What you are asked to do: Lines in the following data that contain the string "Drivers" are to be counted. Report only their number.

*** Begin section ***

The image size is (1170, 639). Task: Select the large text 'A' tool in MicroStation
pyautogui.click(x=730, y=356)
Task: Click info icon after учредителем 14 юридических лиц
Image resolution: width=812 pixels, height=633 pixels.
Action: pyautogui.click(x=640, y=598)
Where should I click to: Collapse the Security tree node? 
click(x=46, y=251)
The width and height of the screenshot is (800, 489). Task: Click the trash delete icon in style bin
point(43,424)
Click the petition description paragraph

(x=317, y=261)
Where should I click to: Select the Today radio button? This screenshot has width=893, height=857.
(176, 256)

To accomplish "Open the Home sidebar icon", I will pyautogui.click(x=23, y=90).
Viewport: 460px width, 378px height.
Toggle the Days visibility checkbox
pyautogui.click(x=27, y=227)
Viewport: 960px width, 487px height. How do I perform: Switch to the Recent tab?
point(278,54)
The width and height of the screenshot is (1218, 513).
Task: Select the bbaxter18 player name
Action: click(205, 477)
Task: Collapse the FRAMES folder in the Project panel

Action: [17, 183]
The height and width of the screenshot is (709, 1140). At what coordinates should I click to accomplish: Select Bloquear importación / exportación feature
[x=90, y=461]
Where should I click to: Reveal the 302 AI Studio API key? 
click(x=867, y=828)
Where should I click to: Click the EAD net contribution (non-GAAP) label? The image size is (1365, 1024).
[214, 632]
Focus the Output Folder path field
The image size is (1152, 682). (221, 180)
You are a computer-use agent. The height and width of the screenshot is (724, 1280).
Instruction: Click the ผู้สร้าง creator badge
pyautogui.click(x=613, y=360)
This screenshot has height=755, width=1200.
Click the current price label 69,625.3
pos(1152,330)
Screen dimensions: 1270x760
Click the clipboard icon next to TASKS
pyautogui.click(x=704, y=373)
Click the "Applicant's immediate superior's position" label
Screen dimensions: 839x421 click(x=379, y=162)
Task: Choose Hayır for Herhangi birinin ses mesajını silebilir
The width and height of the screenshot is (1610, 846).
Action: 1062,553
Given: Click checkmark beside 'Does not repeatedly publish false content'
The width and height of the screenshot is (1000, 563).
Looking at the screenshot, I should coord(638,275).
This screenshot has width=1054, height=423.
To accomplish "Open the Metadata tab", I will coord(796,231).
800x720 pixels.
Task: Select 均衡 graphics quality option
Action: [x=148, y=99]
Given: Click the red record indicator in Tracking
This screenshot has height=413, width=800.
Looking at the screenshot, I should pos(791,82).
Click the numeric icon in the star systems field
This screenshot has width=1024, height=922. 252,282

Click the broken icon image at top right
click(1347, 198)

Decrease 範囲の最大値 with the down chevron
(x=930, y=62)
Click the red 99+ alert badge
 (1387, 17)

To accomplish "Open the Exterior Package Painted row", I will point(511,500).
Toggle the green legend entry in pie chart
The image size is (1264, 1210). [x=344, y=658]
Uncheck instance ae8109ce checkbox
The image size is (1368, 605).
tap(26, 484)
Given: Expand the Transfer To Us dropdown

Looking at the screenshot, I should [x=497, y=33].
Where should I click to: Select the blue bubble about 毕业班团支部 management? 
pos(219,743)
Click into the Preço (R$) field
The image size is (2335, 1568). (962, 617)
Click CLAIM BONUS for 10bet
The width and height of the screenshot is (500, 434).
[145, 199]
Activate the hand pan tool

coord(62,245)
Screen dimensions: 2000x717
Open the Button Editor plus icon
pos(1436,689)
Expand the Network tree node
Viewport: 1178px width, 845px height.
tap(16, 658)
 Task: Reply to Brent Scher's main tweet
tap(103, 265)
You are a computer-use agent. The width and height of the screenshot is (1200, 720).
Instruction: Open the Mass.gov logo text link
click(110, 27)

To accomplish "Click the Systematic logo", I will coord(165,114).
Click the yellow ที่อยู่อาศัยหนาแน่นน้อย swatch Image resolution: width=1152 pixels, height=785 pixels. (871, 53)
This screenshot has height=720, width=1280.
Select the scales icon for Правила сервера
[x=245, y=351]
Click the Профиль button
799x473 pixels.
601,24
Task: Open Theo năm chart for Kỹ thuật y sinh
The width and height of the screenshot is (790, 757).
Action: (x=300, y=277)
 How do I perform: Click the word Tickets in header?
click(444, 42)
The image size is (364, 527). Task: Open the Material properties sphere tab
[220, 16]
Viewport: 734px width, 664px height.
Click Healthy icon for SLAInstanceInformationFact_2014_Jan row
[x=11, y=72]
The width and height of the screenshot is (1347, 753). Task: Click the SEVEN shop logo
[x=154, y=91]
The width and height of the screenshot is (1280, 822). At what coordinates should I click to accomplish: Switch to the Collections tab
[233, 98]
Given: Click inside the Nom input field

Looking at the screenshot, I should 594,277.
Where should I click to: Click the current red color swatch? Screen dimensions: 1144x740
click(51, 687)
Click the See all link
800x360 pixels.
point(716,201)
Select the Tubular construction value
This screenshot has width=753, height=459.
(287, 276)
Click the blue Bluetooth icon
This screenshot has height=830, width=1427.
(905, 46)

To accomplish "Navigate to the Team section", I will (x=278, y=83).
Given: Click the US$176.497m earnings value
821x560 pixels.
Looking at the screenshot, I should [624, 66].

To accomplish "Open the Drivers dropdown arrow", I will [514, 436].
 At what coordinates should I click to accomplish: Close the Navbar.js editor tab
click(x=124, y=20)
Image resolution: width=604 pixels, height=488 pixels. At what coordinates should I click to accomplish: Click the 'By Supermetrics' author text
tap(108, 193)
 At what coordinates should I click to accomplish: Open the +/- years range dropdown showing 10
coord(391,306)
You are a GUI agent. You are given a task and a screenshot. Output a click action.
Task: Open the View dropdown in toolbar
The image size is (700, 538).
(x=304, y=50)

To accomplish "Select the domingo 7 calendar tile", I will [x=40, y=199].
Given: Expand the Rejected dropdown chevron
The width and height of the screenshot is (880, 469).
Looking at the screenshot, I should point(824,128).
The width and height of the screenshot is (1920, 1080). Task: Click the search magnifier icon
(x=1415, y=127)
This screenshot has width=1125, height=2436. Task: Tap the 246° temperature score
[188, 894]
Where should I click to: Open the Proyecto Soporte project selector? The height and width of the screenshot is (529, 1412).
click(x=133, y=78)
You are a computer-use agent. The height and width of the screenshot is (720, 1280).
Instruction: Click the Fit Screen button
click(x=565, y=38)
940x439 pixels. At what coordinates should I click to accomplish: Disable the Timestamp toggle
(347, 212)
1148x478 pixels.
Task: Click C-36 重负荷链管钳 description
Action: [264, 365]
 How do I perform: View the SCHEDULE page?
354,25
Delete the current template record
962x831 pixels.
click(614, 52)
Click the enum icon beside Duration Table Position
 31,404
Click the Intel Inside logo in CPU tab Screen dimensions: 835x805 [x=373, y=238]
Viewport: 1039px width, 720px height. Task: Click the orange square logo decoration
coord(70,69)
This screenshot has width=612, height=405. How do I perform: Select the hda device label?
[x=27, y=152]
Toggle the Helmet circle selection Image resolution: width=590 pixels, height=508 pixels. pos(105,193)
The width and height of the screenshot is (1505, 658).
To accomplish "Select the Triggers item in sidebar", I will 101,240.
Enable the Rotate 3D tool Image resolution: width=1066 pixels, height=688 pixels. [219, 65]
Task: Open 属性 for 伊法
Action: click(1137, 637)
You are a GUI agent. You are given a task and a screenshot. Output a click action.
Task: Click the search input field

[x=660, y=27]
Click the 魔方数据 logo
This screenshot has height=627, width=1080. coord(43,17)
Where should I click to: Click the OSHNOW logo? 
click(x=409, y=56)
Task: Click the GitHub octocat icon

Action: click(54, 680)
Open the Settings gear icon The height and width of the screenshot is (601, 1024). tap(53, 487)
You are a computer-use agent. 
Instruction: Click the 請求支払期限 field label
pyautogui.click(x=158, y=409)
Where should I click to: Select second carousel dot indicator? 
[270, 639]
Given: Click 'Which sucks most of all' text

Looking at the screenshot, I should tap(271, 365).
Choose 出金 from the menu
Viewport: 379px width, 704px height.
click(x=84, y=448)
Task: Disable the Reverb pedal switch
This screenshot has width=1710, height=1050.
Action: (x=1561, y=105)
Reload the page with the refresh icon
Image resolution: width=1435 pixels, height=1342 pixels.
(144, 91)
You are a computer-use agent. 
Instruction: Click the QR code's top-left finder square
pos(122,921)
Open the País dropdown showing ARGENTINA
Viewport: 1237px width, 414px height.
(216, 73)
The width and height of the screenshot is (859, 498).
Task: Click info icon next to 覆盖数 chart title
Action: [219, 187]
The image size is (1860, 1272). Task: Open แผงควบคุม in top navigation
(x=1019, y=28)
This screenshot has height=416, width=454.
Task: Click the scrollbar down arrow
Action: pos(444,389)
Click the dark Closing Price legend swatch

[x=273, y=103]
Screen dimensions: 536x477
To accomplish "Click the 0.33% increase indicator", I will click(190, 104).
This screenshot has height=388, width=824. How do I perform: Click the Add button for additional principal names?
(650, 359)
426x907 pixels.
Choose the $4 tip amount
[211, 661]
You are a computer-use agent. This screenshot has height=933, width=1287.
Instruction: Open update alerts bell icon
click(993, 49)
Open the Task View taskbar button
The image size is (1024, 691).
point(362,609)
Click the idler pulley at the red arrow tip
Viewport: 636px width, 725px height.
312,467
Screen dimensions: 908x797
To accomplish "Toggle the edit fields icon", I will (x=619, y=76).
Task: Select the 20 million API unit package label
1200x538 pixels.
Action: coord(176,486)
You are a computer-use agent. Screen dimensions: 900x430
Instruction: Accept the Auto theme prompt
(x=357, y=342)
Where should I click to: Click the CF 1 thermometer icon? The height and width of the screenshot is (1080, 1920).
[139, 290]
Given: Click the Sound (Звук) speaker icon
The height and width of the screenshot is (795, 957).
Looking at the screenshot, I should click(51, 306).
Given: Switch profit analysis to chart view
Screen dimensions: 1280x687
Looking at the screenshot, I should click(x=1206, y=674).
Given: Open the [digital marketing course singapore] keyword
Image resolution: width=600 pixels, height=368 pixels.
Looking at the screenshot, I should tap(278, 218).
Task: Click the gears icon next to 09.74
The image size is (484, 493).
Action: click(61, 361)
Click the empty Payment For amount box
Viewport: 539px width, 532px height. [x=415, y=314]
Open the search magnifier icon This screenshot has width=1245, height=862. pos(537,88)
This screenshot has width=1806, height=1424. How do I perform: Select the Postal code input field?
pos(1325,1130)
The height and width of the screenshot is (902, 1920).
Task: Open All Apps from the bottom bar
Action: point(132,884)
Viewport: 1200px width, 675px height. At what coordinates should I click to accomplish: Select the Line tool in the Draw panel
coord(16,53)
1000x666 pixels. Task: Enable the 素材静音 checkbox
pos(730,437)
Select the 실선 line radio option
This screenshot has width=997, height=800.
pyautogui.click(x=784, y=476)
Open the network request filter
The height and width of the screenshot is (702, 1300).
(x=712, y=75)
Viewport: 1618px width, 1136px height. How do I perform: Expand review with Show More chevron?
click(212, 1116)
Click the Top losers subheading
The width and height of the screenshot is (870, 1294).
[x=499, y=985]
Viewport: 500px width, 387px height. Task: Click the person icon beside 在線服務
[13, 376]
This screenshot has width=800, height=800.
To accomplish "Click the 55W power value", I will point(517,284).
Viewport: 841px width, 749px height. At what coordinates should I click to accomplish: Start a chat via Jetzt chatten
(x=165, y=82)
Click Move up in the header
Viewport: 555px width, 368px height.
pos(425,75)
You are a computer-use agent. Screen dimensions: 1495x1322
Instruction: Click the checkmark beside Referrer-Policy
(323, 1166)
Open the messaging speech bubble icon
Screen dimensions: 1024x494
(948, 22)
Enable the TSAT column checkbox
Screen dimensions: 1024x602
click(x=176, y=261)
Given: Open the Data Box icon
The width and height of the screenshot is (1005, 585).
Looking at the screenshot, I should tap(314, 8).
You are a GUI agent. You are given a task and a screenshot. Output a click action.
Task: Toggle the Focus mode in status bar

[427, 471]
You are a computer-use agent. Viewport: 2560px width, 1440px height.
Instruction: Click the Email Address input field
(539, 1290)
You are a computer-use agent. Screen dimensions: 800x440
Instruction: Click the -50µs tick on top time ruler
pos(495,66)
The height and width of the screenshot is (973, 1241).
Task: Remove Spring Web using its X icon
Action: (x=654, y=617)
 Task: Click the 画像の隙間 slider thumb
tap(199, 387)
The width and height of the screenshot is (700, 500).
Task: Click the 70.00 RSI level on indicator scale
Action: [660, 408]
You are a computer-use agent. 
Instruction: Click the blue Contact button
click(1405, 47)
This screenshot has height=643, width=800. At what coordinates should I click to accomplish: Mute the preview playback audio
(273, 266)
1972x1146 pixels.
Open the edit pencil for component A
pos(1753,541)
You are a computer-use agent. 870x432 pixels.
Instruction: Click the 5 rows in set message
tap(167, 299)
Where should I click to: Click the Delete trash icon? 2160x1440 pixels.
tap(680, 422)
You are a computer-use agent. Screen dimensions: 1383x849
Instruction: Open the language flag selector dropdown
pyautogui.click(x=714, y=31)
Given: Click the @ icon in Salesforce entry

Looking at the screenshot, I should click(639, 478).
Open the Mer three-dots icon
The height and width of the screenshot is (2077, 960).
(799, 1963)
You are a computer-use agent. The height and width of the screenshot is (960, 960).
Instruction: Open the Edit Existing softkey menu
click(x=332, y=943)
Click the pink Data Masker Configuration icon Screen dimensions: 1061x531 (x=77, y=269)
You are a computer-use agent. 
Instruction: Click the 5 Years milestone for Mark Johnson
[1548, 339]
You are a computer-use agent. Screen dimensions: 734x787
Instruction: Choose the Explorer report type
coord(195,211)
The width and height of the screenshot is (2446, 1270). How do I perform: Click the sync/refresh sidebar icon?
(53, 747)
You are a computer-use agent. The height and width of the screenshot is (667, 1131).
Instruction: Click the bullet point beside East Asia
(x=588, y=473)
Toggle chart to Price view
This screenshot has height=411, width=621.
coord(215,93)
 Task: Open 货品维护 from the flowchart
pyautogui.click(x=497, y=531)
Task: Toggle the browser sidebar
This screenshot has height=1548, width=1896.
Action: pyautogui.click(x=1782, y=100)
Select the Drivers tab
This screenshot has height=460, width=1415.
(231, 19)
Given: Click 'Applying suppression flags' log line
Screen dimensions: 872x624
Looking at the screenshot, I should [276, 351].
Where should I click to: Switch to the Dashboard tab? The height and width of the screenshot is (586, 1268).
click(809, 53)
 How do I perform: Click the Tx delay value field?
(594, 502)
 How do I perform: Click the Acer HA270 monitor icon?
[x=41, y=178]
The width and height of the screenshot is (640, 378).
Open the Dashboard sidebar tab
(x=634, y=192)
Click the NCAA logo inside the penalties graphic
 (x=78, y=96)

*** End section ***

Solution: 2